[Start of TEXT BLOCK]
Apologies up front. I have a zero tollerance for assertions you are
making below. Those of you that don't know how to use the whois
command or understand statistics might want to delete this note. Since
a number of the examples had to deal with sexual orientation this note
also contains language that you may find offensive.

I found your logic offensive....ymmv

-rick


On Tue, Jan 29, 2013 at 10:01 AM, Avri Doria <avri@xxxxxxx> wrote:
>
>
> On 29 Jan 2013, at 09:41, Evan Leibovitch wrote:
>
>> Hi Volker,
>>
>> I do not believe that institutional domains -- that is, those owned by an 
>> incorporated body -- are deserving of privacy. Having said that... I'm 
>> generally supportive of the approach -- implemented within the Canadian 
>> ccTLD and elsewhere -- that provides significantly greater privacy to 
>> personal domains than to institutional ones.
>
> I disagree.  There are institutions, such a battered spouse organizations or 
> organizations of gay activists in most of the world that can't afford to have 
> their information made public.
[End of TEXT BLOCK]
* [WORK TO COMPLETE]: Please write out, word for word, the passage of the email between "On Tue, Jan" and "to institutional ones.", inclusive. You won't need the records.
[Start of INFORMATION GIVEN]
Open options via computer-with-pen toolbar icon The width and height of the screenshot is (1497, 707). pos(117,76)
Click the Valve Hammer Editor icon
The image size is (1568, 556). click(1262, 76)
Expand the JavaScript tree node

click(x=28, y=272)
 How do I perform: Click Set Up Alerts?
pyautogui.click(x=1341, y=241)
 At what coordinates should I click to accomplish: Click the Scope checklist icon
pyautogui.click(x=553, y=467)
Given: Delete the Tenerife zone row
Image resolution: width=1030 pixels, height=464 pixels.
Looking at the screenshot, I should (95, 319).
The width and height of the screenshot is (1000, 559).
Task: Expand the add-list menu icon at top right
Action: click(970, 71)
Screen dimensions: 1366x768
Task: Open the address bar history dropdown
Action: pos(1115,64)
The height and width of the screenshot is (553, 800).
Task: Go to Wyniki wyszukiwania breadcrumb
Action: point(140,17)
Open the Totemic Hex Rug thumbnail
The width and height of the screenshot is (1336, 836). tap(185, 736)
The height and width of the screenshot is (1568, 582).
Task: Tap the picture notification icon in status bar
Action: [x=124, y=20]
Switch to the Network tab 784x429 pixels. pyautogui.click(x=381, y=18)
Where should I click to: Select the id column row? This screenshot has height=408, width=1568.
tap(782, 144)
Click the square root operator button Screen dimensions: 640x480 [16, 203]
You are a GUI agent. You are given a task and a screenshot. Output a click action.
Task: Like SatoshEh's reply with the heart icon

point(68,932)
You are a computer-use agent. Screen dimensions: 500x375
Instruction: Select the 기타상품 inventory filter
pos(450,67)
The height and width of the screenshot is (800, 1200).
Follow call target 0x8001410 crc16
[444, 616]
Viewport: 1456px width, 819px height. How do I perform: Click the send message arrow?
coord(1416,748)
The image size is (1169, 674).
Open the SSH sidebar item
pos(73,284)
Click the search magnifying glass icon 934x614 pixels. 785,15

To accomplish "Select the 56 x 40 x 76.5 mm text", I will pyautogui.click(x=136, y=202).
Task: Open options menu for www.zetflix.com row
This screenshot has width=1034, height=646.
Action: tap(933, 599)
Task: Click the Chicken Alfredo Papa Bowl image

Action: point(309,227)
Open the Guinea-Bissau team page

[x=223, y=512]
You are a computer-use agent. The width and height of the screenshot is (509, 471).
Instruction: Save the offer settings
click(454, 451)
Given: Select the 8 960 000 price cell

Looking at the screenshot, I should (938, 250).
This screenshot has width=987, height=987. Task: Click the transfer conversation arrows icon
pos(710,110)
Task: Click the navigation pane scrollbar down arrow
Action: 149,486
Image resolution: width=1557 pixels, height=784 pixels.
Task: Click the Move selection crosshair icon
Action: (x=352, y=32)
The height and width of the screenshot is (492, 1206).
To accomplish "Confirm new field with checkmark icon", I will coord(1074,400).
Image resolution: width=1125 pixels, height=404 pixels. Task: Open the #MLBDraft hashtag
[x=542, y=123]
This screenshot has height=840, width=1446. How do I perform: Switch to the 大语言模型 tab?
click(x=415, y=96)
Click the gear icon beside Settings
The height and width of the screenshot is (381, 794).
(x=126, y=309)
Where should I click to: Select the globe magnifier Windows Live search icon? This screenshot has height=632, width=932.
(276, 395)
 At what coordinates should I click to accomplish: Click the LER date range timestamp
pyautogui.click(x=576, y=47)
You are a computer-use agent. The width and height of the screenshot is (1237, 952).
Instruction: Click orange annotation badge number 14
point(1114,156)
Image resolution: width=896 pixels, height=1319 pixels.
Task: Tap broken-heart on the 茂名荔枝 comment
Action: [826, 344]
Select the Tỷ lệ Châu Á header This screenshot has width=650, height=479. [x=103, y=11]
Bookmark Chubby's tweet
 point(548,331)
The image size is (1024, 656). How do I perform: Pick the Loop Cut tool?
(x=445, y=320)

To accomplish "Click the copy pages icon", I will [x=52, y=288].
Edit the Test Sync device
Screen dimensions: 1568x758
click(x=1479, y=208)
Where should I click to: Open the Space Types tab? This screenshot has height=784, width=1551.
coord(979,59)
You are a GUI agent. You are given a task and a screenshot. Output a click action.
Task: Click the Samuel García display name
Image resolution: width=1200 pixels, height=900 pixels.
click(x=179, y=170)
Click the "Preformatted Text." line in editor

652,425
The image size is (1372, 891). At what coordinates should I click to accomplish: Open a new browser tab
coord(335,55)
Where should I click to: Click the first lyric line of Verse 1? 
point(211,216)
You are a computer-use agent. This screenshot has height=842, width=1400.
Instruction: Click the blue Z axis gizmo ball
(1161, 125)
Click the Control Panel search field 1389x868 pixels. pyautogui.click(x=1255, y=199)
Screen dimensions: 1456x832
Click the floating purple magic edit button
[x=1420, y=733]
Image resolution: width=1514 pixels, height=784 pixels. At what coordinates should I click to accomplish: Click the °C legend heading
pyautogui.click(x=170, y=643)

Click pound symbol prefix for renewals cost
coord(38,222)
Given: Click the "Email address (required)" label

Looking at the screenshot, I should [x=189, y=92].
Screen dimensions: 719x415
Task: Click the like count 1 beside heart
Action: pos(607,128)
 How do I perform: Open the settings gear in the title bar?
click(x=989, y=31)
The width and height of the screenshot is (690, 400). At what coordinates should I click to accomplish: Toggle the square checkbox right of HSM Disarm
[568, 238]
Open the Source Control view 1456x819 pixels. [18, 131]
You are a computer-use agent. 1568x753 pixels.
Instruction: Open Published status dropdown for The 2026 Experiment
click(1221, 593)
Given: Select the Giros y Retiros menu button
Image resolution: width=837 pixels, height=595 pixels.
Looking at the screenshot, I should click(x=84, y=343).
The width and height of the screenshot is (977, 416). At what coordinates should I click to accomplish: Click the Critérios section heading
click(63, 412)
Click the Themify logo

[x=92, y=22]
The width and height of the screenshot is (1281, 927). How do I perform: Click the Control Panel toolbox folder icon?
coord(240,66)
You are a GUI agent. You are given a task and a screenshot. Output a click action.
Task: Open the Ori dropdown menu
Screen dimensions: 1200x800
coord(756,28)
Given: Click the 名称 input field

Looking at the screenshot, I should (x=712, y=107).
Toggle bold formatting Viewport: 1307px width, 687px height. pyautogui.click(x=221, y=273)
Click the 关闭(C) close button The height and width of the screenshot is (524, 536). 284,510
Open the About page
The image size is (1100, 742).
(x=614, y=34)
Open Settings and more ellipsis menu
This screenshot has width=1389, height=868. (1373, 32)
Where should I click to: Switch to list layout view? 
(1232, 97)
[End of INFORMATION GIVEN]
* [WRITTEN RESPONSE]:
On Tue, Jan 29, 2013 at 10:01 AM, Avri Doria <avri@xxxxxxx> wrote:
>
>
> On 29 Jan 2013, at 09:41, Evan Leibovitch wrote:
>
>> Hi Volker,
>>
>> I do not believe that institutional domains -- that is, those owned by an 
>> incorporated body -- are deserving of privacy. Having said that... I'm 
>> generally supportive of the approach -- implemented within the Canadian 
>> ccTLD and elsewhere -- that provides significantly greater privacy to 
>> personal domains than to institutional ones.